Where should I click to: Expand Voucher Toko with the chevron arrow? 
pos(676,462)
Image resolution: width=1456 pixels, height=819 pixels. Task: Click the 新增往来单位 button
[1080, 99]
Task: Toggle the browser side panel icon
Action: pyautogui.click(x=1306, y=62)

## Exercise prompt
Reproduce all the records, swapping "chevron arrow" for "dropdown arrow" and leaving everything else untouched.

## Correct response
Where should I click to: Expand Voucher Toko with the dropdown arrow? 
pos(676,462)
Image resolution: width=1456 pixels, height=819 pixels. Task: Click the 新增往来单位 button
[1080, 99]
Task: Toggle the browser side panel icon
Action: pyautogui.click(x=1306, y=62)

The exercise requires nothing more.